Strong Democracy, Weak Police: How Culture Makes Peace in Taiwan

This is a project about the relationship between democratic sovereignty and police power. It examines how the dynamic and unsettled trajectory of sovereign power in Taiwan has shaped the ground-level practice of policing there. It uses ethnographic and historical methods to advance new insight into the nature of modern police, into the surprisingly loose and historically dynamic linkage between sovereignty and police power, and into the meanings that democracy imposes on the scope and potential of police action.

Taiwan’s modern police system was created by a sequence of colonial, imperial, and autocratic regimes. Its contemporary state, the Republic of China, underwent democratization in the 1990s, a shift that has been remarkably successful when measured by conventional indicators of good governance and the quality of life.
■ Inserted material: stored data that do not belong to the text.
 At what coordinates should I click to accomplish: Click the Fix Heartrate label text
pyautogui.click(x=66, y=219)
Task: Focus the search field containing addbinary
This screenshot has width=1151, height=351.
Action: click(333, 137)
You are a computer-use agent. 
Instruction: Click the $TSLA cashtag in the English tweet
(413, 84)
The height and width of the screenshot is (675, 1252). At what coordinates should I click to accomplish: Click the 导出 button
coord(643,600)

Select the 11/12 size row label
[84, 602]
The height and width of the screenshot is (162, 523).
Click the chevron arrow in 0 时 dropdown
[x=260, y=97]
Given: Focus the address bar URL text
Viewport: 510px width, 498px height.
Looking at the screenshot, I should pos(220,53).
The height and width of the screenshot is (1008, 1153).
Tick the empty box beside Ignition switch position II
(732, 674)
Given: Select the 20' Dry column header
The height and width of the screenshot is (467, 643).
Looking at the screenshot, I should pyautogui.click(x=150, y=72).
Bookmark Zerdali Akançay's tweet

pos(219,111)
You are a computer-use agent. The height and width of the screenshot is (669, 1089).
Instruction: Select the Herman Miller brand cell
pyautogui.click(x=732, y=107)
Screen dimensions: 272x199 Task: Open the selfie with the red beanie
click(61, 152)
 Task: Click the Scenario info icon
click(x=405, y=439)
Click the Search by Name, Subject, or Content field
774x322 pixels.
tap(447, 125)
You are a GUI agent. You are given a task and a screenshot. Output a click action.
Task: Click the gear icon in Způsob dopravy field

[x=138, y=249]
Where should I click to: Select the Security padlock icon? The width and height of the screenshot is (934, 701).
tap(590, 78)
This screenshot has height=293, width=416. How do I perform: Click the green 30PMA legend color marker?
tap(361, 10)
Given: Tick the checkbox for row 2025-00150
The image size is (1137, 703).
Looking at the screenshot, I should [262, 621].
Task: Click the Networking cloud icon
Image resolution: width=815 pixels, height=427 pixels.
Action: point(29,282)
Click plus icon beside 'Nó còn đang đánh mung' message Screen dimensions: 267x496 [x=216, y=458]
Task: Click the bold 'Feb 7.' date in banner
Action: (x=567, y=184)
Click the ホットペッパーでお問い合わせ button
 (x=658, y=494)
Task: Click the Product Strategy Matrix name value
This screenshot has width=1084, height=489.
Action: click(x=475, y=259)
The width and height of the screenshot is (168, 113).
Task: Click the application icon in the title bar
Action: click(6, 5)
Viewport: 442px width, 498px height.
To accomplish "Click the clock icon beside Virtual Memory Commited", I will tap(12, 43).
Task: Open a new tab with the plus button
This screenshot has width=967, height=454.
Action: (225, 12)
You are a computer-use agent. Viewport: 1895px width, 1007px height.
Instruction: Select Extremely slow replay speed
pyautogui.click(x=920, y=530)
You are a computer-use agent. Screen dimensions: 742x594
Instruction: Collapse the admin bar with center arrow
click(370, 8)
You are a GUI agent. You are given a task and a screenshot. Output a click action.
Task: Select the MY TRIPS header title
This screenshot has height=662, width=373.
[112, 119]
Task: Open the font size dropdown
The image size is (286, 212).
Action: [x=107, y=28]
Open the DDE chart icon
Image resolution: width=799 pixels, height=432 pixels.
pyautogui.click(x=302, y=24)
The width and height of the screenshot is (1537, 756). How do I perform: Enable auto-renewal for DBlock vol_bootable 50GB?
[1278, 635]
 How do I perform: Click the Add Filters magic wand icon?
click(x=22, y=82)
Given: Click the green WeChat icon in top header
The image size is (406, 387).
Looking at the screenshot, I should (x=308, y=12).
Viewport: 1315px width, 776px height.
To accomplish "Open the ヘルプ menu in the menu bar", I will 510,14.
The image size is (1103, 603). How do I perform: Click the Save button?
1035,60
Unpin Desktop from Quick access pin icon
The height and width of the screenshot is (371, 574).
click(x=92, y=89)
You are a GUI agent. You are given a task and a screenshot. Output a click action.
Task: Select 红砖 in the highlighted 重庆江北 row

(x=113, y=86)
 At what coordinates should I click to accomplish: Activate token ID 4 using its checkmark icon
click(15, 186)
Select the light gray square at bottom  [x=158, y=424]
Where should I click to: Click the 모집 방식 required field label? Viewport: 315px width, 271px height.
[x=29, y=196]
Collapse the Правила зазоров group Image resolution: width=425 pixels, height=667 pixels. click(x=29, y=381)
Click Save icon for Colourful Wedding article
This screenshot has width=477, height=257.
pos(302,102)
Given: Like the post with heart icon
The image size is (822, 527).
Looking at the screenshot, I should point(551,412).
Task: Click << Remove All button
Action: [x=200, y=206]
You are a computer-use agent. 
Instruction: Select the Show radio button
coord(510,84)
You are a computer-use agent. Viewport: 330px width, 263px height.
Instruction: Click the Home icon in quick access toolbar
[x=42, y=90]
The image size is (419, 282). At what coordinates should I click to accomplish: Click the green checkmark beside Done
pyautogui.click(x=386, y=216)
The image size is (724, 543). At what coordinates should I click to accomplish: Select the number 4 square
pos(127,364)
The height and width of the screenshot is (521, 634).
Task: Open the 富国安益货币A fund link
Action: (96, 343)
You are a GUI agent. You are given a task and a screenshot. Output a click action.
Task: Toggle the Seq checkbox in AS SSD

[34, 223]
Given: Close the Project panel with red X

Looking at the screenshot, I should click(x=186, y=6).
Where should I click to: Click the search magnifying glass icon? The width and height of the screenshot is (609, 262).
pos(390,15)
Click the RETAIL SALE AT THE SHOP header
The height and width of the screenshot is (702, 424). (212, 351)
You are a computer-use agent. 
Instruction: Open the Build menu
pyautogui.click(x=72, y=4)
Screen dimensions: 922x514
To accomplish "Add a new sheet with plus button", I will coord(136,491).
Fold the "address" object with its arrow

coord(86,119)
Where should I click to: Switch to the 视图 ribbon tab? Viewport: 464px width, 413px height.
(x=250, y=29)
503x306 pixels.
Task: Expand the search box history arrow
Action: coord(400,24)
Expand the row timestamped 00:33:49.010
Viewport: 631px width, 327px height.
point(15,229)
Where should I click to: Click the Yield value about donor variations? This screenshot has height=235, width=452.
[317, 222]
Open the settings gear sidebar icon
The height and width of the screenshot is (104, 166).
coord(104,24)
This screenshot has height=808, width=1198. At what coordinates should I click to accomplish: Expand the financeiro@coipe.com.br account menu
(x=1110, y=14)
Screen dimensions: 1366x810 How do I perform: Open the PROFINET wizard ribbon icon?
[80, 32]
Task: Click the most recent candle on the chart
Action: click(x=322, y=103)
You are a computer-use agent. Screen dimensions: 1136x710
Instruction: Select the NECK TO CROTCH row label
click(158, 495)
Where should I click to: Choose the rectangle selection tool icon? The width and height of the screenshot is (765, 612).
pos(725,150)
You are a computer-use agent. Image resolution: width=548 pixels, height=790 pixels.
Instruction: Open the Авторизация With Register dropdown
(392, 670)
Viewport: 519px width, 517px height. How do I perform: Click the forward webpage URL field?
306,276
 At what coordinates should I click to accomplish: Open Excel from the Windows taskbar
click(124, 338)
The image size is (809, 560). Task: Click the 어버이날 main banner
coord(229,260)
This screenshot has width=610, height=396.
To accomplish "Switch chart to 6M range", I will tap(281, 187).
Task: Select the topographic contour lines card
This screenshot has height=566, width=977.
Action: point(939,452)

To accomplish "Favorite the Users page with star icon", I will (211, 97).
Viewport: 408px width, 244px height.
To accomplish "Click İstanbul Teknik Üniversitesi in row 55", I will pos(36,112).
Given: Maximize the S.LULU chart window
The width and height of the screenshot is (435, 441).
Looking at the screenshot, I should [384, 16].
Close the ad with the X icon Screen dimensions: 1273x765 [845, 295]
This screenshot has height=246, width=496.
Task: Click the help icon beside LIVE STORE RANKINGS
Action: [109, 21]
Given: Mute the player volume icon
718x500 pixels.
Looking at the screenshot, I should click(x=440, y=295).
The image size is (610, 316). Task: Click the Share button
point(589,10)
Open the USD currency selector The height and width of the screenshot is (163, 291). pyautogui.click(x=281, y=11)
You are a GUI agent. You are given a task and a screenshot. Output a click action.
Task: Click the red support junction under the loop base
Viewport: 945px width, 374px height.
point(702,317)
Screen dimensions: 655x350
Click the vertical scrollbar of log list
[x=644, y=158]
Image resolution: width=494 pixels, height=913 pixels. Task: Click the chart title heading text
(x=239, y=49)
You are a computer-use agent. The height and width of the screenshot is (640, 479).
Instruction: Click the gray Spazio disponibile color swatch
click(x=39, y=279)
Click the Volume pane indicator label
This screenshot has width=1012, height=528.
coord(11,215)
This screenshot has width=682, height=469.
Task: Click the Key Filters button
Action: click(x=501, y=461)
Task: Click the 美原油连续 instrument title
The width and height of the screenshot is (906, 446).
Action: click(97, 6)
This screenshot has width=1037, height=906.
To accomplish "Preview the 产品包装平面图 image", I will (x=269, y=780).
Using ethnographic methods to drill down into the everyday practices of policing, however, reveals three remarkable attributes of this contemporary system: (1) State police are weak: they do not presume to control a monopoly of legitimate violence, nor do they dictate the outcome of the events they are called to manage. (2) The broader field of policing (integrating state and non-state actors) is not organized by law. (3) Nonetheless, the overall quality of life in contemporary Taiwan remains democratic, peaceful, and secure. In sum: Taiwan reveals that it is evidently possible to secure democracy on a basis other than violence or law.

Professor Martin’s contribution is to reveal this other basis: a historically specific cultural formation that generates social trust through an intimate idiom of particularistic relationships, rather than by reference to the abstract ideal of a general social contract. Beginning from the conundrum of a policing system that effectively secures a democracy without presuming a state monopoly on legitimate violence, Professor Martin will reveal how this achievement is enabled by a cultural tradition that imagines a peace founded in the quality of human subjects rather than on the coercive power of violence or the formal autonomy of law.